WORK INSTRUCTION: After reading the listing below, copy it out exactly.

DATA UNDER STUDY:
┌──

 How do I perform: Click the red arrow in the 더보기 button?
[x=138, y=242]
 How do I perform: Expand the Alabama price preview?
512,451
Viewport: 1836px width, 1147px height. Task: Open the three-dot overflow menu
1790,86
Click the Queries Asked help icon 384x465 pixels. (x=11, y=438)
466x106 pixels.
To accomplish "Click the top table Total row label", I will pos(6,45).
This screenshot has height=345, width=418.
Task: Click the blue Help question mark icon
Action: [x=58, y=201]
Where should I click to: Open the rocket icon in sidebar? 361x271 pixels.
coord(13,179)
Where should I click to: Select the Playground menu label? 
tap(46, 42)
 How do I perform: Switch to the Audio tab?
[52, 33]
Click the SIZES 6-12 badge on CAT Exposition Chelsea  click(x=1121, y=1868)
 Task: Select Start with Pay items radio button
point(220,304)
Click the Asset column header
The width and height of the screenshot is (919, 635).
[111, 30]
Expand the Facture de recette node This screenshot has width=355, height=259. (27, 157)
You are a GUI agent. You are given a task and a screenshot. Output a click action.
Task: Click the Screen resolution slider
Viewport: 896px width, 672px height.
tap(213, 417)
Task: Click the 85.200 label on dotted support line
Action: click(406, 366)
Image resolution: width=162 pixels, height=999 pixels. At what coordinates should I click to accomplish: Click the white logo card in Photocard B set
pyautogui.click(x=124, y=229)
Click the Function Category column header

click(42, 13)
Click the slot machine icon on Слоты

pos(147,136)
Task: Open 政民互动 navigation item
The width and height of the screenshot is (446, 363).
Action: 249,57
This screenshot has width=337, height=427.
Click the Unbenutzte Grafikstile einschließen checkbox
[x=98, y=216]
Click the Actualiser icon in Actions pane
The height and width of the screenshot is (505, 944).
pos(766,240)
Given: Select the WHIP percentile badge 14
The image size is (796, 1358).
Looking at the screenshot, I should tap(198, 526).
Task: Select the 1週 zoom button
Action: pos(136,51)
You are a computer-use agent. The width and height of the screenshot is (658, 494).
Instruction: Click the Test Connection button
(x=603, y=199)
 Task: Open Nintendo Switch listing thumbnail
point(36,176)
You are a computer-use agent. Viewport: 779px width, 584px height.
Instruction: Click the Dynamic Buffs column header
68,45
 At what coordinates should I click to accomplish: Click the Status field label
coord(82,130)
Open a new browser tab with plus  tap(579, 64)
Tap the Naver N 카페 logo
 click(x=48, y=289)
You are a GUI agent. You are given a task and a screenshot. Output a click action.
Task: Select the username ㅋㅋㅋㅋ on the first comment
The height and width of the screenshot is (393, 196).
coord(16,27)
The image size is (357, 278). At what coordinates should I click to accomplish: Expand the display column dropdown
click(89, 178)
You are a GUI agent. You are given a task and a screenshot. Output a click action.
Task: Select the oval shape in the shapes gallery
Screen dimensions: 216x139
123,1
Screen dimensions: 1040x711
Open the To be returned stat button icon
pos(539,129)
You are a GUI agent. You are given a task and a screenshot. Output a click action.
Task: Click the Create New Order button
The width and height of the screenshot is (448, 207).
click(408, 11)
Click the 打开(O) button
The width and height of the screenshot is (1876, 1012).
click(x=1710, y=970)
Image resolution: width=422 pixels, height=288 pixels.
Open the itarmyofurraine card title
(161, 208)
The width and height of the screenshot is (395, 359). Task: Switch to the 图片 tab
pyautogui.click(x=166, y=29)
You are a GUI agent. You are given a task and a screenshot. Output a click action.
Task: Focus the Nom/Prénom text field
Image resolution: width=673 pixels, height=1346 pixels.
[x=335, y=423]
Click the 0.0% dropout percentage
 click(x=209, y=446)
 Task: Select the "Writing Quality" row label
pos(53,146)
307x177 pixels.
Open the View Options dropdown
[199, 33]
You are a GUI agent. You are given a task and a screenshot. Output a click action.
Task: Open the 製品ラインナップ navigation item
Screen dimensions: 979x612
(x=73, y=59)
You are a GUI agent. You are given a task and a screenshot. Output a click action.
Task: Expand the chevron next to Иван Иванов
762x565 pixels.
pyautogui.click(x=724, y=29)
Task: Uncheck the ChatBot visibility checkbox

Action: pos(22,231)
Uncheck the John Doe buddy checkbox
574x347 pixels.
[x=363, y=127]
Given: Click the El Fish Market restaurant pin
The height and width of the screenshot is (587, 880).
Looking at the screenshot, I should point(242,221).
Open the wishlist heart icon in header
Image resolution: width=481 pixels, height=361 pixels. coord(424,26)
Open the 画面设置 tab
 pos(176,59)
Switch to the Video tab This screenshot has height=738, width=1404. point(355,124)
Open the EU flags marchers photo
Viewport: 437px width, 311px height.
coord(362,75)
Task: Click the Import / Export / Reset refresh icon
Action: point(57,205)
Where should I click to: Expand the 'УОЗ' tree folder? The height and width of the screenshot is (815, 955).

└──

YOUR RESPONSE:
 How do I perform: Click the red arrow in the 더보기 button?
[x=138, y=242]
 How do I perform: Expand the Alabama price preview?
512,451
Viewport: 1836px width, 1147px height. Task: Open the three-dot overflow menu
1790,86
Click the Queries Asked help icon 384x465 pixels. (x=11, y=438)
466x106 pixels.
To accomplish "Click the top table Total row label", I will pos(6,45).
This screenshot has height=345, width=418.
Task: Click the blue Help question mark icon
Action: [x=58, y=201]
Where should I click to: Open the rocket icon in sidebar? 361x271 pixels.
coord(13,179)
Where should I click to: Select the Playground menu label? 
tap(46, 42)
 How do I perform: Switch to the Audio tab?
[52, 33]
Click the SIZES 6-12 badge on CAT Exposition Chelsea  click(x=1121, y=1868)
 Task: Select Start with Pay items radio button
point(220,304)
Click the Asset column header
The width and height of the screenshot is (919, 635).
[111, 30]
Expand the Facture de recette node This screenshot has width=355, height=259. (27, 157)
You are a GUI agent. You are given a task and a screenshot. Output a click action.
Task: Click the Screen resolution slider
Viewport: 896px width, 672px height.
tap(213, 417)
Task: Click the 85.200 label on dotted support line
Action: click(406, 366)
Image resolution: width=162 pixels, height=999 pixels. At what coordinates should I click to accomplish: Click the white logo card in Photocard B set
pyautogui.click(x=124, y=229)
Click the Function Category column header

click(42, 13)
Click the slot machine icon on Слоты

pos(147,136)
Task: Open 政民互动 navigation item
The width and height of the screenshot is (446, 363).
Action: 249,57
This screenshot has width=337, height=427.
Click the Unbenutzte Grafikstile einschließen checkbox
[x=98, y=216]
Click the Actualiser icon in Actions pane
The height and width of the screenshot is (505, 944).
pos(766,240)
Given: Select the WHIP percentile badge 14
The image size is (796, 1358).
Looking at the screenshot, I should tap(198, 526).
Task: Select the 1週 zoom button
Action: pos(136,51)
You are a computer-use agent. The width and height of the screenshot is (658, 494).
Instruction: Click the Test Connection button
(x=603, y=199)
 Task: Open Nintendo Switch listing thumbnail
point(36,176)
You are a computer-use agent. Viewport: 779px width, 584px height.
Instruction: Click the Dynamic Buffs column header
68,45
 At what coordinates should I click to accomplish: Click the Status field label
coord(82,130)
Open a new browser tab with plus  tap(579, 64)
Tap the Naver N 카페 logo
 click(x=48, y=289)
You are a GUI agent. You are given a task and a screenshot. Output a click action.
Task: Select the username ㅋㅋㅋㅋ on the first comment
The height and width of the screenshot is (393, 196).
coord(16,27)
The image size is (357, 278). At what coordinates should I click to accomplish: Expand the display column dropdown
click(89, 178)
You are a GUI agent. You are given a task and a screenshot. Output a click action.
Task: Select the oval shape in the shapes gallery
Screen dimensions: 216x139
123,1
Screen dimensions: 1040x711
Open the To be returned stat button icon
pos(539,129)
You are a GUI agent. You are given a task and a screenshot. Output a click action.
Task: Click the Create New Order button
The width and height of the screenshot is (448, 207).
click(408, 11)
Click the 打开(O) button
The width and height of the screenshot is (1876, 1012).
click(x=1710, y=970)
Image resolution: width=422 pixels, height=288 pixels.
Open the itarmyofurraine card title
(161, 208)
The width and height of the screenshot is (395, 359). Task: Switch to the 图片 tab
pyautogui.click(x=166, y=29)
You are a GUI agent. You are given a task and a screenshot. Output a click action.
Task: Focus the Nom/Prénom text field
Image resolution: width=673 pixels, height=1346 pixels.
[x=335, y=423]
Click the 0.0% dropout percentage
 click(x=209, y=446)
 Task: Select the "Writing Quality" row label
pos(53,146)
307x177 pixels.
Open the View Options dropdown
[199, 33]
You are a GUI agent. You are given a task and a screenshot. Output a click action.
Task: Open the 製品ラインナップ navigation item
Screen dimensions: 979x612
(x=73, y=59)
You are a GUI agent. You are given a task and a screenshot. Output a click action.
Task: Expand the chevron next to Иван Иванов
762x565 pixels.
pyautogui.click(x=724, y=29)
Task: Uncheck the ChatBot visibility checkbox

Action: pos(22,231)
Uncheck the John Doe buddy checkbox
574x347 pixels.
[x=363, y=127]
Given: Click the El Fish Market restaurant pin
The height and width of the screenshot is (587, 880).
Looking at the screenshot, I should point(242,221).
Open the wishlist heart icon in header
Image resolution: width=481 pixels, height=361 pixels. coord(424,26)
Open the 画面设置 tab
 pos(176,59)
Switch to the Video tab This screenshot has height=738, width=1404. point(355,124)
Open the EU flags marchers photo
Viewport: 437px width, 311px height.
coord(362,75)
Task: Click the Import / Export / Reset refresh icon
Action: point(57,205)
Where should I click to: Expand the 'УОЗ' tree folder? The height and width of the screenshot is (815, 955).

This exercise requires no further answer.